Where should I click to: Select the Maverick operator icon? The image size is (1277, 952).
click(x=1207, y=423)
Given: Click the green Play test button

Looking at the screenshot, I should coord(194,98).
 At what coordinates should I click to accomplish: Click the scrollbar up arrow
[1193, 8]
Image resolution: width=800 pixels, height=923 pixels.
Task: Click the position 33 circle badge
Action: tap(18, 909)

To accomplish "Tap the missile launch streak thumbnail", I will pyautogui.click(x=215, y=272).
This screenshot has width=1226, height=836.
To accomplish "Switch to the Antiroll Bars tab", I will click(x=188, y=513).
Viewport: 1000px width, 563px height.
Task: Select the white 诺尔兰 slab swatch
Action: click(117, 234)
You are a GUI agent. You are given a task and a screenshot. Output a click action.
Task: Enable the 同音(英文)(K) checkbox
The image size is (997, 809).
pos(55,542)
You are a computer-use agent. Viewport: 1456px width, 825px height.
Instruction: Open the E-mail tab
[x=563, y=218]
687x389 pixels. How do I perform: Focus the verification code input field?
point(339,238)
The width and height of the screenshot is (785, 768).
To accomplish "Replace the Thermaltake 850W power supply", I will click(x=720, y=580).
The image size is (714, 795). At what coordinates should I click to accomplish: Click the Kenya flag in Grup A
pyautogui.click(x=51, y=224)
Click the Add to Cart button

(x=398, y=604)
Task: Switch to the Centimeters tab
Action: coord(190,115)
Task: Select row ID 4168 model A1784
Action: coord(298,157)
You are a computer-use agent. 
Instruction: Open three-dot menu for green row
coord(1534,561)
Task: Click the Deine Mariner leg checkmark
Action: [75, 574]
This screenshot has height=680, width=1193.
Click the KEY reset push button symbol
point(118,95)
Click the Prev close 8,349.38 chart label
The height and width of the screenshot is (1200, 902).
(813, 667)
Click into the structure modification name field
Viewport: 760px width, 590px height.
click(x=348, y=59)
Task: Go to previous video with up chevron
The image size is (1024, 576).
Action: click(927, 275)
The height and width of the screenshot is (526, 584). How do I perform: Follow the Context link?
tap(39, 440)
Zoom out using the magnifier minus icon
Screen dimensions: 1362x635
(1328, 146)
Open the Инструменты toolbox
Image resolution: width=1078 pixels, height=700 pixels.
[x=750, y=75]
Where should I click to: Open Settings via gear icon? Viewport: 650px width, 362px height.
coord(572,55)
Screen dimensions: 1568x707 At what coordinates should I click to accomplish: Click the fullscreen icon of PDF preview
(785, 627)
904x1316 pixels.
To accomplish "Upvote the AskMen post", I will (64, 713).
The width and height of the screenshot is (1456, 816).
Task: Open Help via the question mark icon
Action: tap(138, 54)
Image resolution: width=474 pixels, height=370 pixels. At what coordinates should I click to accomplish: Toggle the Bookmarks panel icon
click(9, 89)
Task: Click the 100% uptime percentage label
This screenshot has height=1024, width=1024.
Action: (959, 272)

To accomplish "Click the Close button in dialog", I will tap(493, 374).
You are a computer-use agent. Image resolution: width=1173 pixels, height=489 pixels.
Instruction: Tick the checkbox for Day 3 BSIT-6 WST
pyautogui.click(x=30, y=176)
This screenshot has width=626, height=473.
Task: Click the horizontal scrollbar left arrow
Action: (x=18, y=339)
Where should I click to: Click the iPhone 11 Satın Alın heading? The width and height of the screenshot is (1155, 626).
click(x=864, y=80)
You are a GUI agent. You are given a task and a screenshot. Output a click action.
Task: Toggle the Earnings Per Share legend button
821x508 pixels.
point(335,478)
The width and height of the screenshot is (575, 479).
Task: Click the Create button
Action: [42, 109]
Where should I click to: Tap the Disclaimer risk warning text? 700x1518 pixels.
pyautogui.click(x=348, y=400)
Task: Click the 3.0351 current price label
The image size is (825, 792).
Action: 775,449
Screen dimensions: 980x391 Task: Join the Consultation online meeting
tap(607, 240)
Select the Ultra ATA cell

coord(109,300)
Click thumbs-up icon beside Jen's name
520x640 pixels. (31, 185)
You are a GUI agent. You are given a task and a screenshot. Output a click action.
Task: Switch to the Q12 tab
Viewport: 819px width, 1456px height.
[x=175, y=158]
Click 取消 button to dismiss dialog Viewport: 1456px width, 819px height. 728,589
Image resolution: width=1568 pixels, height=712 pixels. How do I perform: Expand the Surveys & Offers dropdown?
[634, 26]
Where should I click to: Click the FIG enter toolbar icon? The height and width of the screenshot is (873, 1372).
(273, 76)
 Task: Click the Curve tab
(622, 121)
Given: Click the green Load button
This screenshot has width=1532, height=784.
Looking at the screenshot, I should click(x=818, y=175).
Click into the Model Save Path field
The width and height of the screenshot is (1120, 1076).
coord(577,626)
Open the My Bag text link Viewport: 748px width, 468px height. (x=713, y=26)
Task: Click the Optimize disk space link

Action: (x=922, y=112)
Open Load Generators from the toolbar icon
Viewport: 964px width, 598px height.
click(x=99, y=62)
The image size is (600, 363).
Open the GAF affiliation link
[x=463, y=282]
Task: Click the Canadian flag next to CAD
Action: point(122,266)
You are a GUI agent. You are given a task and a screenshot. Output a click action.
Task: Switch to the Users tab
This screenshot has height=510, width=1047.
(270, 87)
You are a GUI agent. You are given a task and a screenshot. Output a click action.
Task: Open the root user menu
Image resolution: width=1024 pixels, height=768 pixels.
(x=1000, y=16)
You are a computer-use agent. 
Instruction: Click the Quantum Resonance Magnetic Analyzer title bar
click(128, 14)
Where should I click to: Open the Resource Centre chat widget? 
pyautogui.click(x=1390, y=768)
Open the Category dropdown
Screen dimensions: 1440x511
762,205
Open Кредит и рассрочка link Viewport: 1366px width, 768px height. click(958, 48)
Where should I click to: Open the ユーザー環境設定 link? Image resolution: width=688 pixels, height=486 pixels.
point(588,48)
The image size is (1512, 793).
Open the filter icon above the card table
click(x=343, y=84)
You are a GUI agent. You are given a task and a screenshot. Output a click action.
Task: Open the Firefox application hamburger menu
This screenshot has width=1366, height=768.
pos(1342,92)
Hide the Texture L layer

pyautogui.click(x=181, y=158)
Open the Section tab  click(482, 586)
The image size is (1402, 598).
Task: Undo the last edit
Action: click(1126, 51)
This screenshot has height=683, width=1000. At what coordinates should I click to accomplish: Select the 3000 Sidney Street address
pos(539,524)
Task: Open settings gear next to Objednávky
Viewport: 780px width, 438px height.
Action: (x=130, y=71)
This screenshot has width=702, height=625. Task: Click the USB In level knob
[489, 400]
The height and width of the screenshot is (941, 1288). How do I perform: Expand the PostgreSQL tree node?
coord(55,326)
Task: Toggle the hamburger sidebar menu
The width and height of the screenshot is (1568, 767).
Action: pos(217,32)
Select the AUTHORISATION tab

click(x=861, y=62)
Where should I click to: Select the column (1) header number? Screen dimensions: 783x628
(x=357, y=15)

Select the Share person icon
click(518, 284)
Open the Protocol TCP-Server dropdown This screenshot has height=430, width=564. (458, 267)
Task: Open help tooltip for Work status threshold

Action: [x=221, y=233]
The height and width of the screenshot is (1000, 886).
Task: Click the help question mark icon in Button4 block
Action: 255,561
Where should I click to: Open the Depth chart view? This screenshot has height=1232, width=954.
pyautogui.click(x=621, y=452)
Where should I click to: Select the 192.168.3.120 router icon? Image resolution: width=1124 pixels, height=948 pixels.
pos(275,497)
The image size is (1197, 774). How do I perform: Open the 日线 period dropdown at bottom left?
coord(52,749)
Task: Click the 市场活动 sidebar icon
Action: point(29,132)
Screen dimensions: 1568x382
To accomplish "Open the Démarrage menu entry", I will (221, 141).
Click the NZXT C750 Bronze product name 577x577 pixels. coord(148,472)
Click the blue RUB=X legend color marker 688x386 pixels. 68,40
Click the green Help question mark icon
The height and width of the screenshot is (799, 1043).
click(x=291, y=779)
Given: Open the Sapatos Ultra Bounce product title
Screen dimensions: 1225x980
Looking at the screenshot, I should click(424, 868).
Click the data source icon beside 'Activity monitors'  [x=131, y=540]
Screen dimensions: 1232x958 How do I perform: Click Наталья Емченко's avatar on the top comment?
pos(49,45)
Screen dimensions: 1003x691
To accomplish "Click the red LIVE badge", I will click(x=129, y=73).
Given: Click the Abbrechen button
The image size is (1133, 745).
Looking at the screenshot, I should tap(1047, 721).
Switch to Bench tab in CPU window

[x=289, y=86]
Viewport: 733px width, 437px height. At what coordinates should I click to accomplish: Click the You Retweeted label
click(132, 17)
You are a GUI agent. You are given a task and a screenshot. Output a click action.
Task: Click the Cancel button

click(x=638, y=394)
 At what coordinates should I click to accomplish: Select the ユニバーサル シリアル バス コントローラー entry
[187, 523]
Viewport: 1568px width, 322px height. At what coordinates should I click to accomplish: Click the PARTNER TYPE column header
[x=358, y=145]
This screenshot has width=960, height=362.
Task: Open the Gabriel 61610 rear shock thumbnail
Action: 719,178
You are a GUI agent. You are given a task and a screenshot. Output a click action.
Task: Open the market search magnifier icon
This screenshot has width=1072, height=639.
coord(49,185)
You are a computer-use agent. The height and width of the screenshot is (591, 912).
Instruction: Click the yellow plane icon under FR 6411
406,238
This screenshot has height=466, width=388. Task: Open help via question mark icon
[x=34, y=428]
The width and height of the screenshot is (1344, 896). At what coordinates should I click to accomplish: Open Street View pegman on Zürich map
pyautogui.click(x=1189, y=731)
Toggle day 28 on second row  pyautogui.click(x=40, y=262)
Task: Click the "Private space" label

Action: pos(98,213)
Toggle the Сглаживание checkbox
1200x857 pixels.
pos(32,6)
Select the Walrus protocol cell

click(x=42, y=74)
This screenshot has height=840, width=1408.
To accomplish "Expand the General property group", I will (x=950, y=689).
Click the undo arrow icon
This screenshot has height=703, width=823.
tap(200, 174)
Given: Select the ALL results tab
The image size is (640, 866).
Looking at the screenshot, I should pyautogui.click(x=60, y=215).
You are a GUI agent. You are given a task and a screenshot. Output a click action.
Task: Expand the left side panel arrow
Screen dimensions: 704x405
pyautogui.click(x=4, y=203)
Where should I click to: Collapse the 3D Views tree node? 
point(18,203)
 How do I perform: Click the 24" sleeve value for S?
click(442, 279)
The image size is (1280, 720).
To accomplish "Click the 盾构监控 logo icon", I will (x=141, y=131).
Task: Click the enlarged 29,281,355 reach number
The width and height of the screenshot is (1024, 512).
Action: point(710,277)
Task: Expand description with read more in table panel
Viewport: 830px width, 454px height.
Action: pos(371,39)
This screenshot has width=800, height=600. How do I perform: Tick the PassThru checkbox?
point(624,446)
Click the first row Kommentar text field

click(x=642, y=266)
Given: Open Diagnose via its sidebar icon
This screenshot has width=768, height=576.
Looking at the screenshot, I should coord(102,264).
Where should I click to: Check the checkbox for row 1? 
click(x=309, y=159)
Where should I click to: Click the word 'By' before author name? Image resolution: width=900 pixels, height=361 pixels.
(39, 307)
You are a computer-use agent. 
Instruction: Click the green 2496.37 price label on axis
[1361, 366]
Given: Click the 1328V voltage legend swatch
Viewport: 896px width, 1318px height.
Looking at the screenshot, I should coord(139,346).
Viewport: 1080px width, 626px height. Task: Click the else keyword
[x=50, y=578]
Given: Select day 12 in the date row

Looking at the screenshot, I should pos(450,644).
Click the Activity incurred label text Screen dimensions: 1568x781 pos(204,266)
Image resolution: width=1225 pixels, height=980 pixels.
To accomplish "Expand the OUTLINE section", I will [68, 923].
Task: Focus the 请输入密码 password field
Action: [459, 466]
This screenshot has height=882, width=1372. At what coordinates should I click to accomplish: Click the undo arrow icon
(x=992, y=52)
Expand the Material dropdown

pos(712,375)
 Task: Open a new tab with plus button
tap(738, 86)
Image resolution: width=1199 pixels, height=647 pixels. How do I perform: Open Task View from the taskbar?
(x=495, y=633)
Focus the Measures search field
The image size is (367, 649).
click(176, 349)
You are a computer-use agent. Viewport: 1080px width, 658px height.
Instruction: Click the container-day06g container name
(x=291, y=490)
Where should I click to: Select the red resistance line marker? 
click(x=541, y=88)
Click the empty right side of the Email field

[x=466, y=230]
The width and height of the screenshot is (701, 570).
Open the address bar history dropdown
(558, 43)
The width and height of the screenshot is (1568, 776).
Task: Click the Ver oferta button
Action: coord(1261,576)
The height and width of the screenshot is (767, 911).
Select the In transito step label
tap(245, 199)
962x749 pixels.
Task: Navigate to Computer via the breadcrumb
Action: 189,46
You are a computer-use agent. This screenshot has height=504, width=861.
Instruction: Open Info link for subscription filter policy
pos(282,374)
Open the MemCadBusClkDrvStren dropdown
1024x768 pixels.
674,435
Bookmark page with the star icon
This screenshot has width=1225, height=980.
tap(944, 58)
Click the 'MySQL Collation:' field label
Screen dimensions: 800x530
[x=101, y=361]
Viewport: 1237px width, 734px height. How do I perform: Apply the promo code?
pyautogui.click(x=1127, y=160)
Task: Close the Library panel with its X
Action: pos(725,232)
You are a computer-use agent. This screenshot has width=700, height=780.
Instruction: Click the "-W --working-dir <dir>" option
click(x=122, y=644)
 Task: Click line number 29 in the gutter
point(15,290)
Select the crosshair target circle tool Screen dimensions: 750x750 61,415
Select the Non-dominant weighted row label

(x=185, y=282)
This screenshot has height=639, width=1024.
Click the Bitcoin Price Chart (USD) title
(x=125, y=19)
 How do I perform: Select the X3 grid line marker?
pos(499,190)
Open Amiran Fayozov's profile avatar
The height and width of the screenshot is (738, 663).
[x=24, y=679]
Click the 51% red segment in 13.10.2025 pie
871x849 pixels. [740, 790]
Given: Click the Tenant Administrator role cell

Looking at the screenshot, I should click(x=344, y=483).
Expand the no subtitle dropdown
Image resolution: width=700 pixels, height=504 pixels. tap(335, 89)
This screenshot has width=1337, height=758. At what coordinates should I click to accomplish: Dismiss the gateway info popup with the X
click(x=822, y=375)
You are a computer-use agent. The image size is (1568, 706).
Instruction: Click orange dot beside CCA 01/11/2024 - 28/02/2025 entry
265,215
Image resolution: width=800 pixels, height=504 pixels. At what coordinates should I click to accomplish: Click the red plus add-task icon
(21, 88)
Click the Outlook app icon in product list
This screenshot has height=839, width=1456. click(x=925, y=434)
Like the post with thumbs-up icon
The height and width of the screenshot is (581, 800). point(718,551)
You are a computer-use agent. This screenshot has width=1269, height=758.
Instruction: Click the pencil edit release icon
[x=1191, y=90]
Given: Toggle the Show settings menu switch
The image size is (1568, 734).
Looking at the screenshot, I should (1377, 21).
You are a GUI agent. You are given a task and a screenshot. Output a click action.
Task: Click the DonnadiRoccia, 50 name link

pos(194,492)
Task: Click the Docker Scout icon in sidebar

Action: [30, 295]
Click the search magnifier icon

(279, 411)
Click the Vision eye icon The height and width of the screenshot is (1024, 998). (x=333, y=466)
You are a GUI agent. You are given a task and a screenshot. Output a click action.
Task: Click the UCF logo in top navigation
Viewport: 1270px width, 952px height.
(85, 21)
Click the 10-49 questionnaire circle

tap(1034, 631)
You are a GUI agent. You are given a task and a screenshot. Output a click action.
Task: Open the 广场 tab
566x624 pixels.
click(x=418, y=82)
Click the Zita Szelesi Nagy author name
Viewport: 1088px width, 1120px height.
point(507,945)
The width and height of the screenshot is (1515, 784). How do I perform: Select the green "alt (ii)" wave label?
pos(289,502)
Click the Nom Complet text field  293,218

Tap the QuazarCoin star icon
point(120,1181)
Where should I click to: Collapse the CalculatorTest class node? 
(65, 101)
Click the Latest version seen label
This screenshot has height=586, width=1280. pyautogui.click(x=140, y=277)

#####

Only a number is expected: how many lines of the data include the string "hamburger".

2